This letter is going to the printer a bit earlier than usual. We are driving down to visit Barbara’s sister at her farm in North Carolina leaving early Tuesday morning, and I didn’t want to come up empty with WIFI connections near Lexington Virginia home of Washington and Lee University and gravesite of Robert E, or Bristol, VA, where the Carter family first sang into a can (N.B. all you Oh Brother Where Art Thou? fans), or near Asheville, North Carolina (the Paris of the South) or dropping down Route 26 before crossing the county line to Landrum SC and then hopping back up across the state line to our final destination just outside of Columbus (will it be renamed?) in Polk County, North Carolina-named for James K Polk 11th President of the United States and the person who annexed the republic of Texas, and subsequently added California, Nevada, Utah, Arizona and parts of Colorado and New Mexico to the aggregate US – quite a haul even in those days of land grabbin’. Forgive me for burdening you with all this history I’ve been diving into Jill Lepore a lot this week.

Coco’s is quite the place in its own perfect and charming cold comfort farm way. Like her sister Barbara, Coco can turn any house and property into a beautiful, warm and, as the English say, “homely” place to live. Coco has performed her magic on the coast of Massachusetts, the mountains of Colorado, and now on a piece of property just shy of twenty acre that on any given day is populated by a dozen or so horses, six or seven dogs, numerous birds and a goat. Among others. We heard recently that Goatie the Goat has passed on, preceded in death by Barbie Q the Pig, but Bobby Cow is still going strong. As I said it’s quite the place. If you’re in the neighborhood these next few days, drop by for a glass of sweet tea. Coco loves company. She’d normally ask you in to spend the night in the cowboy room, but our ancient, and no longer housebroken, cat Mario-James is accompanying us on this trip and that’s his.

Something else that could qualify for the “quite the” event of the week is the New York Shakespeare Festival’s (why did they ever change that glorious name? The Public Theatre is nice, but it just doesn’t ring) radio version of Richard II to be presented this week in 4 installments on wonderful WNYC. I don’t know Richard very well. I saw David Tennant do it at BAM, and I saw the child genius Ben Wishaw do it on PBS in 2012 as part of the Hollow Crown series. Wow, what a performance that was! It’s from 2012 and showed us a Richard who projected an otherworldly presence and an air of tranquility, who was secure in his status but blind to his own faults and follies which prevented him from seeing what lurked in the weeds surrounding him. He was out of step with his times without being boorish, and the handing over of his crown to Henry Bolingbroke was filled with heart breaking vulnerability.
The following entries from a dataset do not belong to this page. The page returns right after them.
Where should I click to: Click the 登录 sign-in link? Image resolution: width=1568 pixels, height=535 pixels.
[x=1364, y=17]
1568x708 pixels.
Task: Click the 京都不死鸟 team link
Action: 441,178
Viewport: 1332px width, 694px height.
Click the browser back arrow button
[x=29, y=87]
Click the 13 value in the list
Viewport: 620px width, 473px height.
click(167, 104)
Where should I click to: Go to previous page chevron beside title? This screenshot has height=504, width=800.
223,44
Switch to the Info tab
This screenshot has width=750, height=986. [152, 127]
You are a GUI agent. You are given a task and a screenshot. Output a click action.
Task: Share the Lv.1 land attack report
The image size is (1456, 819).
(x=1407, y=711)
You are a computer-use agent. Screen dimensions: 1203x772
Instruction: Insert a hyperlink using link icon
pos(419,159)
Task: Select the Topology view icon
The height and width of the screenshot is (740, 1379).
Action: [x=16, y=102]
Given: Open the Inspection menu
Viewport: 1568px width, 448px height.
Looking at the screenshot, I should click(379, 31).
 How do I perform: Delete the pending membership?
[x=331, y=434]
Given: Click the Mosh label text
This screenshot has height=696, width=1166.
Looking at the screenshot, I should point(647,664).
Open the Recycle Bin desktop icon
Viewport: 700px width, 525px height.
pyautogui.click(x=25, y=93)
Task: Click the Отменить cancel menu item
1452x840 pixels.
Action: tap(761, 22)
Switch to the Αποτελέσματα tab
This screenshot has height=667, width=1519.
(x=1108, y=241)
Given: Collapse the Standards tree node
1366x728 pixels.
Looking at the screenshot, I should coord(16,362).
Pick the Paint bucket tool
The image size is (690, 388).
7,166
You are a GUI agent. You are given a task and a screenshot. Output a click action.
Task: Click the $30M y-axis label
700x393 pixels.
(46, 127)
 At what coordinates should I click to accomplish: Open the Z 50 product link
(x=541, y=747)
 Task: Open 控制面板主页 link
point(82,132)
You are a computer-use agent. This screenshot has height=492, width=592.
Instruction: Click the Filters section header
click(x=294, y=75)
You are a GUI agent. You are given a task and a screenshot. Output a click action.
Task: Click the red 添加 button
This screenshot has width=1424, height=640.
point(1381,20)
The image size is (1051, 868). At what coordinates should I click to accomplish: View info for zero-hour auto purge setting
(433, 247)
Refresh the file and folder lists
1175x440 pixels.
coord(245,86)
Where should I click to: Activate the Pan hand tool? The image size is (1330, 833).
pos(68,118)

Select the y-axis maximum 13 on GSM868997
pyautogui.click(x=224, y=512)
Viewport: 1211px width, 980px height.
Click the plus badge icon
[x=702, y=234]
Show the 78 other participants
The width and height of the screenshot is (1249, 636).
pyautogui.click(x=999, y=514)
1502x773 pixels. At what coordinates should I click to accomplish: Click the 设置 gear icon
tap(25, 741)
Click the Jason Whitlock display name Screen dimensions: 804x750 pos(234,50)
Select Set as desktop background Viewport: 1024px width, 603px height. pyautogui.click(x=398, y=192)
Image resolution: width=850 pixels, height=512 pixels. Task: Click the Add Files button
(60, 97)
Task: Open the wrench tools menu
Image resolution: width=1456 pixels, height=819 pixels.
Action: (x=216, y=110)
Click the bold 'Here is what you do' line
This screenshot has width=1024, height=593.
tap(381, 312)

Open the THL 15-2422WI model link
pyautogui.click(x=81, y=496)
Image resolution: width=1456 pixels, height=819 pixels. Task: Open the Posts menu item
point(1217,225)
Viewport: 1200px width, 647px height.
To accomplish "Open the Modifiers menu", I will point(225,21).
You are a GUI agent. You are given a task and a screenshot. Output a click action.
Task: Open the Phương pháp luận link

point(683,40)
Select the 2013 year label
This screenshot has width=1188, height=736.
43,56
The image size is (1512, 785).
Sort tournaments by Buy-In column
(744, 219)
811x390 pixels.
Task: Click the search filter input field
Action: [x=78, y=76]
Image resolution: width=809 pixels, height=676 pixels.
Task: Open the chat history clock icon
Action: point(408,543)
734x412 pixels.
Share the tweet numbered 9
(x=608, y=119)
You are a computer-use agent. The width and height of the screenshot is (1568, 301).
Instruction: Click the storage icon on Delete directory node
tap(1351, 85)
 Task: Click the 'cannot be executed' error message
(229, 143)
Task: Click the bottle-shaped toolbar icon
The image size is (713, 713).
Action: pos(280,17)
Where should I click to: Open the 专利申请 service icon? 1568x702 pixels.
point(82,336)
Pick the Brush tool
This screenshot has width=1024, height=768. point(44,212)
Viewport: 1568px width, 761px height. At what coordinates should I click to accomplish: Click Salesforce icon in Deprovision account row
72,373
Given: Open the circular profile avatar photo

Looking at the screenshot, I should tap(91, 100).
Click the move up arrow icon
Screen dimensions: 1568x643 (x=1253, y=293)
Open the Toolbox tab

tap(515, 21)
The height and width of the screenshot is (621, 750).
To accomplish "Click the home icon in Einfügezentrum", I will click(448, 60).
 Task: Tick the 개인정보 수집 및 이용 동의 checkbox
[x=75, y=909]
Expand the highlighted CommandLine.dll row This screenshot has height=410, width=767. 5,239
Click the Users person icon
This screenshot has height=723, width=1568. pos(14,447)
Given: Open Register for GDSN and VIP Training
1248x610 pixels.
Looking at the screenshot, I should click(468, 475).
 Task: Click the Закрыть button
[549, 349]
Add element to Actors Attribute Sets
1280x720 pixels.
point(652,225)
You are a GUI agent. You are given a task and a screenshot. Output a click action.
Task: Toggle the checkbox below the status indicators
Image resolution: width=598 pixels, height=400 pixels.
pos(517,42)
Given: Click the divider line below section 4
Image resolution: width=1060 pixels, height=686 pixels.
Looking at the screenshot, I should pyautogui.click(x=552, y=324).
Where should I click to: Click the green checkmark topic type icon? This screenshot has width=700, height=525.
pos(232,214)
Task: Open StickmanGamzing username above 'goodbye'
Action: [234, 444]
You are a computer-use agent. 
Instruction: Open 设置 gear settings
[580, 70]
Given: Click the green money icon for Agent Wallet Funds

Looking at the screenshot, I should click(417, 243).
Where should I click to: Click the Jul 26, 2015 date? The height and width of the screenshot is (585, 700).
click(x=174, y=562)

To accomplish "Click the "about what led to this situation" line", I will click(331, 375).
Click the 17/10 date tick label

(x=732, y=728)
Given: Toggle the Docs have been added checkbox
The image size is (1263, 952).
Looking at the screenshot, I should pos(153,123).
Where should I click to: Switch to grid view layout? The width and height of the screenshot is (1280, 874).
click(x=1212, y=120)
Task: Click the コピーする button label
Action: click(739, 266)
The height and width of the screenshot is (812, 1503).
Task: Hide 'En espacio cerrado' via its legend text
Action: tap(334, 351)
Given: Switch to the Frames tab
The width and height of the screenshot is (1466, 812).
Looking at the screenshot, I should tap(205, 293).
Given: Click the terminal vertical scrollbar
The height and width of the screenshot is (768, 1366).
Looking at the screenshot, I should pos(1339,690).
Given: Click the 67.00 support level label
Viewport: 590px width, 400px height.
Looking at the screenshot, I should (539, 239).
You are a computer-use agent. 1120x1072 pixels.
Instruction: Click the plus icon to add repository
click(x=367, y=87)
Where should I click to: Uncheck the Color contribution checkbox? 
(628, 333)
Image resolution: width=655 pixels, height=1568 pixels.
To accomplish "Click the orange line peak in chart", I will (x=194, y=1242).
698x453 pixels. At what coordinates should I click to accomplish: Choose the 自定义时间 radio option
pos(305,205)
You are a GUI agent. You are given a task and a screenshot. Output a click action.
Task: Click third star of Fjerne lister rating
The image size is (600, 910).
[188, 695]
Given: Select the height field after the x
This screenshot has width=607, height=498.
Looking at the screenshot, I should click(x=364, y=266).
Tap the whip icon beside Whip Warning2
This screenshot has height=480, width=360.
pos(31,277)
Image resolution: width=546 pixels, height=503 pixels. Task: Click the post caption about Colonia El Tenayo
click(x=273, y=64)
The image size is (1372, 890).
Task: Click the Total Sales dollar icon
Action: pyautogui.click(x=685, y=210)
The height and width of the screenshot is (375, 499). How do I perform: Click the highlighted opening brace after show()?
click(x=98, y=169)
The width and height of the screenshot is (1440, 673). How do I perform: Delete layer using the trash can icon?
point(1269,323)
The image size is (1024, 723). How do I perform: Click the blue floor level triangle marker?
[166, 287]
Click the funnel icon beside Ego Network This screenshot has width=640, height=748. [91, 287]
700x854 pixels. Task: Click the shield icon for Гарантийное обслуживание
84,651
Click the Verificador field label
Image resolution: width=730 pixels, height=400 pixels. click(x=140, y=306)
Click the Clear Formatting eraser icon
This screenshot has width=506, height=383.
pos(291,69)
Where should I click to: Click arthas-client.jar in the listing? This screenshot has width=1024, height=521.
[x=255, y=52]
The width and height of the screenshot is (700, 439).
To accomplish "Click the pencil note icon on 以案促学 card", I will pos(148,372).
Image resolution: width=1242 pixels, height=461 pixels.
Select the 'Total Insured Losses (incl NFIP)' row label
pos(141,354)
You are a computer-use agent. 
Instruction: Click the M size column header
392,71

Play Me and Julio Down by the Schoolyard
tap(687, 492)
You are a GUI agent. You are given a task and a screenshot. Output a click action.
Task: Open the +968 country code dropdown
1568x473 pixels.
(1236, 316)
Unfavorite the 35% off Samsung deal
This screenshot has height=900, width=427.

In one of my favorite Vonnegut short stories a young man’s nondescript life only comes alive when he is cast in the leading role of each new production of the local community theatre. “Who am I this time,” he asks, and for the next seven weeks of his life that is who he is, before shapeshifting into his next part.

Perhaps great plays ask the same question before a new performance comes to life based on the blueprint they bring to the table. “Who am I this time?” Perhaps in 2012 it was Barack Obama moving into his second term with that air of Richard’s tranquility, out of step with the political times of Mitch McConnell and gang, and who broke your heart as, filled with dignity and vulnerability, he would hand over the reins of power four years later.

There is always a reason to do a great play and to do it right now. In the right hands it will speak to the present moment with a clarity and specificity that could not have been imagined a few short weeks ago. What will Richard now offer us in answer to our own question of today , “Who are you this time?”